Macron must withdraw this law, “or he won’t be able to govern the country,” she said.

“Incinerator workers, garbage collectors, are on strike until further notice, until the withdrawal of the pension reform,” said CGT unionist Loic Gefrotin, on the picket lines of another trash treatment plant in the Paris region, in Issy-les-Moulineaux.

Macron said he would organise a meeting with unions after the council’s decision to start working on other proposals — an initiative the CGT said would be short-lived if he was not ready to discuss withdrawing the pension reform.

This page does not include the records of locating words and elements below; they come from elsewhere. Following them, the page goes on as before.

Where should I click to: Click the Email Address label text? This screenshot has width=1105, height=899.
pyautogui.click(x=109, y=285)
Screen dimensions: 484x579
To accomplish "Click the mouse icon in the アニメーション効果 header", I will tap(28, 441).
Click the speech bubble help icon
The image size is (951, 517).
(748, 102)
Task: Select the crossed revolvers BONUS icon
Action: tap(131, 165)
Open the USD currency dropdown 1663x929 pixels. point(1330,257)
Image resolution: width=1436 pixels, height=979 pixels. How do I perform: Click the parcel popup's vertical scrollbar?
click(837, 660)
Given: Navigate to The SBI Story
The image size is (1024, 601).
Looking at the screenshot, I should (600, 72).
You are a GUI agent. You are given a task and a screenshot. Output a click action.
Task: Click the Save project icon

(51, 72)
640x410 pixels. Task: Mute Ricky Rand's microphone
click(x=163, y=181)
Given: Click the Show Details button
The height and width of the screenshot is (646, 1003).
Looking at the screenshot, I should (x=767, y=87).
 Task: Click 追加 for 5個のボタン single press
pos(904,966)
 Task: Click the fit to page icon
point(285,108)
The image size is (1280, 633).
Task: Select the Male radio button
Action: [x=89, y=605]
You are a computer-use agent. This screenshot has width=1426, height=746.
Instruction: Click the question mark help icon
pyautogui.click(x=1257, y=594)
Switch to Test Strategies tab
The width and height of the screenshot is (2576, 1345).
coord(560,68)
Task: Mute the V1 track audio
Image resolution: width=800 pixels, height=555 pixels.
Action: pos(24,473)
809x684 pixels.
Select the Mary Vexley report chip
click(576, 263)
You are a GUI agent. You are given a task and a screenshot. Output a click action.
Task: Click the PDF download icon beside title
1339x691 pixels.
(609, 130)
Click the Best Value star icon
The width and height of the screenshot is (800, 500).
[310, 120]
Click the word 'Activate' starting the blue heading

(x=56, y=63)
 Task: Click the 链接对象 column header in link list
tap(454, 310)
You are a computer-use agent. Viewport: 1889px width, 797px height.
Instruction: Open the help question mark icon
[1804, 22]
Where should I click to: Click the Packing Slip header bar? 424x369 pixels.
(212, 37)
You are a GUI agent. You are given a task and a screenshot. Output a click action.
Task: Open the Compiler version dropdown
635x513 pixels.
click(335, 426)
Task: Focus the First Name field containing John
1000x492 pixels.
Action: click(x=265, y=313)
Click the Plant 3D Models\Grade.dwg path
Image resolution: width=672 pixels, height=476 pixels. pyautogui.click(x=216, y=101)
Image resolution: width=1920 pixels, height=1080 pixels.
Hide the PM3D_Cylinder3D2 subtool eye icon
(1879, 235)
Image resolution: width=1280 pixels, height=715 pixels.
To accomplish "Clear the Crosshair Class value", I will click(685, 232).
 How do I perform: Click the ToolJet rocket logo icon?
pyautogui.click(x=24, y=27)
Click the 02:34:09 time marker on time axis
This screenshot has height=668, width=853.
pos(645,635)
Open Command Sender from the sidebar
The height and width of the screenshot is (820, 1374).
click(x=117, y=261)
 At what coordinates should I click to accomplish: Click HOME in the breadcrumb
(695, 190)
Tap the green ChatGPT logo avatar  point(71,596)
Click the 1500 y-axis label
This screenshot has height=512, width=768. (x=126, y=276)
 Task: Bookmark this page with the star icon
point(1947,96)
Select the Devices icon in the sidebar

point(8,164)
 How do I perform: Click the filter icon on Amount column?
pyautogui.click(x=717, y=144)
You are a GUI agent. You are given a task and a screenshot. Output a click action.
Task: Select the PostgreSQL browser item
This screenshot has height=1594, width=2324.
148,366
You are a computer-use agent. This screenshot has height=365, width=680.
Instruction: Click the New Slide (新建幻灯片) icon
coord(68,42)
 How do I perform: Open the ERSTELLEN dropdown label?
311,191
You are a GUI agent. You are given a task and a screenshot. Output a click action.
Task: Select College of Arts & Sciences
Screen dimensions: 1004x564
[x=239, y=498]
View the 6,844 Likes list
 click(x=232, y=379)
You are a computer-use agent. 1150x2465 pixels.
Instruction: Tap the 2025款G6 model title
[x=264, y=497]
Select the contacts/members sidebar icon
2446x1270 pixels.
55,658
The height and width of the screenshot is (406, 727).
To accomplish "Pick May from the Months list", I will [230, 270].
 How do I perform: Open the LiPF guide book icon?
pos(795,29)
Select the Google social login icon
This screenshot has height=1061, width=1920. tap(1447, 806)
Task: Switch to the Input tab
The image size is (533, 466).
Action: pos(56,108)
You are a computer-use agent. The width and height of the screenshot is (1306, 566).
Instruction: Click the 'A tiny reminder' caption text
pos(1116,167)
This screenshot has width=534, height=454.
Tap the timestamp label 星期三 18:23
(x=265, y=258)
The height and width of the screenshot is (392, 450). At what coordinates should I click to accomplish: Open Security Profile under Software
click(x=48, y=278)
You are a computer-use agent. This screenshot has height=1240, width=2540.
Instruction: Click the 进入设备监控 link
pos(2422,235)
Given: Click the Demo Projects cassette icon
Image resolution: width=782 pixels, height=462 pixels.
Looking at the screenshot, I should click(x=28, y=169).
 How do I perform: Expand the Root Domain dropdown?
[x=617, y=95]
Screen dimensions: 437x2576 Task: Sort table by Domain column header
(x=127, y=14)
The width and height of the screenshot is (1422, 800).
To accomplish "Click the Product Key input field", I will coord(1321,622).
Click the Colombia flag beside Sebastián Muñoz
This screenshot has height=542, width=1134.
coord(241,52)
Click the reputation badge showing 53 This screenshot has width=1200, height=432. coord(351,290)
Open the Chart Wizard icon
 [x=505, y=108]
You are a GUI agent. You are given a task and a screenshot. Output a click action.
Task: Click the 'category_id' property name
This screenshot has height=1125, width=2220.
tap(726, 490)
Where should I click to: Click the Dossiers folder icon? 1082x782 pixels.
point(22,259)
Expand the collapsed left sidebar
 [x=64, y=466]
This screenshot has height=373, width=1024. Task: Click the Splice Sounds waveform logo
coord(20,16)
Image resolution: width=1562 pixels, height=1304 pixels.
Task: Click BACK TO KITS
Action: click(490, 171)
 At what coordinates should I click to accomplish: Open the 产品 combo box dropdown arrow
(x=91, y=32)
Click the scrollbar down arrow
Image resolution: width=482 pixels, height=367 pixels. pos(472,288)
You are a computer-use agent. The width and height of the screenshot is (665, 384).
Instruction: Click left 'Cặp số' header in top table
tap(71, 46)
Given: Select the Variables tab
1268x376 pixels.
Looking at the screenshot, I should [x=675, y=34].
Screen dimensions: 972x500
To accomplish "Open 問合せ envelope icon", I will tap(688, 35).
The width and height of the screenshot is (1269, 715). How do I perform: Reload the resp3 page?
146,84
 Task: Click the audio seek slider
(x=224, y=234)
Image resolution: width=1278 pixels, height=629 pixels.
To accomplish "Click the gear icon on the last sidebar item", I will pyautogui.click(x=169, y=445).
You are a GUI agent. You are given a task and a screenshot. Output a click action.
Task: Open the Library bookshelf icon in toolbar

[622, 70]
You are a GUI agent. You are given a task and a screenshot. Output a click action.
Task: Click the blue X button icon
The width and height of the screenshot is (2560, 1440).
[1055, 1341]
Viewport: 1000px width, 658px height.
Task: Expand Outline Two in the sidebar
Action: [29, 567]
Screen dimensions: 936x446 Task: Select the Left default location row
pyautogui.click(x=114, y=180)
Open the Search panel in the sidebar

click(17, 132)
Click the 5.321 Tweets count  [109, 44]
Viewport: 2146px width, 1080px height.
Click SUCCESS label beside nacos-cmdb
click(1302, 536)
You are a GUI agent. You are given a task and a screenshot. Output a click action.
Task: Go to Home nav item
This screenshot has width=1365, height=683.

“The country must continue to move forward, work, and face the challenges that await us,” Macron told a news conference late on Wednesday.

Discontent

Political observers have said the widespread discontent over the government’s reform could have longer-term repercussions, including a possible boost for the far right.

“I’m not that optimistic about the Constitutional Council’s decision,” far-right leader Marine Le Pen, who opposes the pension legislation, told BFM TV. “But what do you want me to do? Burn cars? We'll just tell the French: Vote for the National Rally.”

Macron and his government argue the law is essential to ensure that France’s generous pension system does not go bust.

Unions say this can be done by other means, including taxing the rich more, or making deeper changes to the pension system.

Earlier this week, refining operations resumed at TotalEnergies’ Gonfreville refinery, France’s largest by barrels-per-day, the last of the company’s domestic refineries to restart after a month-long shut down.

Some deliveries of refined products from two of those sites were disrupted on Thursday, a TotalEnergies spokesperson said.

On the Rhine river, cargo traffic was disrupted after workers cut power at a waterway lock near the border with Germany and Switzerland and run by France’s state-owned energy company EDF, a union official said.